The History of Jewelry Making in America, Part One
Jewelry has always been an integral part of human sociology. If you track the various cultures throughout history, jewelry’s played a variety of roles in the extension of fashion. When the European’s first colonized the Americas in the early 16th century, they brought with them their ways and means of producing jewelry. At large, and similarly today, western held belief states that what type of jewelry you wore was a distinguishing class factor for your socioeconomic positioning. Pretty simple, ye old Kim-th Kardashian of late 16th century would most likely be wearing an ornate decorative piece crafted from solid gold and embroidered with rich diamonds.
However, the colonial era had a different view on the value of jewelry than does the mainstream American market of today. Yes, they favored gold and silver pieces melded with semi precious and precious gemstones for their monetary worth, but there was also a whole other classification of jewelry named “Costume Jewlery” that was popular simply because it looked aesthetic. There was also a religious component to wearing jewelry. Even today, gold and silver crosses serve as a reminder to the religious and faithful of their dedication to worship. Probably more importantly, the material to which one’s religious pendant was made served as a way of expressing how dedicated one was in their relationship with God.
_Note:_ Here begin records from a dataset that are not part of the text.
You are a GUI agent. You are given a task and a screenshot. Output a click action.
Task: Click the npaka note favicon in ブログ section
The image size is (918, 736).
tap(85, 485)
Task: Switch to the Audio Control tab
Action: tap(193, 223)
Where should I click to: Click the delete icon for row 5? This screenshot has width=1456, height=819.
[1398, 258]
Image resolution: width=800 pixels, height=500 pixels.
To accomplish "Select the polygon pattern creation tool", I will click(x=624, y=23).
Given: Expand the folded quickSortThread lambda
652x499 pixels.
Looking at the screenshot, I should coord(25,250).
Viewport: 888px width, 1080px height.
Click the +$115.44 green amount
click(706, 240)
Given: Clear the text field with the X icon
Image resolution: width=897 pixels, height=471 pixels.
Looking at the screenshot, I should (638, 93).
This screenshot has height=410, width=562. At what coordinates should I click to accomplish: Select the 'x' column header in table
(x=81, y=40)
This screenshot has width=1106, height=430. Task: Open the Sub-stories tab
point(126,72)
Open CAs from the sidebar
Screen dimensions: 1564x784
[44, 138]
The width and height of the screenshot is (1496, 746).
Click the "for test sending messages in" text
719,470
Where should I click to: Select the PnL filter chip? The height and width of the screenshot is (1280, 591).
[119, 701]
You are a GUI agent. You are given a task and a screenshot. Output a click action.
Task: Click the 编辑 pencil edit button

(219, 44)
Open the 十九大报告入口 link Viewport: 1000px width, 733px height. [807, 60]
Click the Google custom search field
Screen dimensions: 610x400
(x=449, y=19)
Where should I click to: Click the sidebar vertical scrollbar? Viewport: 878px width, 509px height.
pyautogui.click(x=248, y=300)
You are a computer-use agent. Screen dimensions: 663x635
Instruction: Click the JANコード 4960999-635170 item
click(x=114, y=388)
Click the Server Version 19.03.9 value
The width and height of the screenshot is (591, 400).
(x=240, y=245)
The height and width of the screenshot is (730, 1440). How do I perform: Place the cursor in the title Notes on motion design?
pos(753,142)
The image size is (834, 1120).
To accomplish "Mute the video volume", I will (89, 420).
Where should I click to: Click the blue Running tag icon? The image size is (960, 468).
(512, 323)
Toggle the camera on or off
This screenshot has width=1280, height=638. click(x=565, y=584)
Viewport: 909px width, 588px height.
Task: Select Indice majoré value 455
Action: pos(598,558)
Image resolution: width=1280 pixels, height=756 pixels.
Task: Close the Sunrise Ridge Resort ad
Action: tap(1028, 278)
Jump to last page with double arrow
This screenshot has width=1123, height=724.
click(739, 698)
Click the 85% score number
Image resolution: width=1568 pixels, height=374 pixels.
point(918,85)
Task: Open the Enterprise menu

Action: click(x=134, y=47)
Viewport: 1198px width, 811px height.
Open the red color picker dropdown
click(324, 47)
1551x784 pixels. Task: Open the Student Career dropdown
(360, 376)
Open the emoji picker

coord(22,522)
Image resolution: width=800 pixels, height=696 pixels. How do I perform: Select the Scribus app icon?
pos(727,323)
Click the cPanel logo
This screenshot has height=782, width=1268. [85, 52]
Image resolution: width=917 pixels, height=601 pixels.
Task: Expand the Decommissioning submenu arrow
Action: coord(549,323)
But it wasn’t it all for flash and glam. There was also a functional component to what we would classify as jewelry making. When the Spanish arrived in the Americas they brought with them their use of metalwork. Functional items like belt buckles, shoe buckles were sold alongside gold earrings and necklaces because these items were imperative to the success of everyday life.
The native Americans are most widely recognized for their use of beads in their jewelry pieces. Each tribe adapted their own means of producing jewelry based on the materials they had at their disposal. Overall their designs were pretty holistic, often being forged from the remains of bones, wood, ground coral and copper. The craftsmanship was unparalleled too; in many cases each piece was woven from thousands of beads intricately strung together. Jewelry making became a form of currency trade and collateral used to exchange with the ever-encroaching European colonizers.
Though we haven’t departed from traditional methods, today’s jewelry making world certainly has more tools at their disposal. Our journey has gone from smelting gold to industrial manufacturing into modern techniques like 3D Printing. There’s still a focus on style—that role in jewelry’s lineage will probably never leave—but our reflection of the world is very different than it was four centuries ago.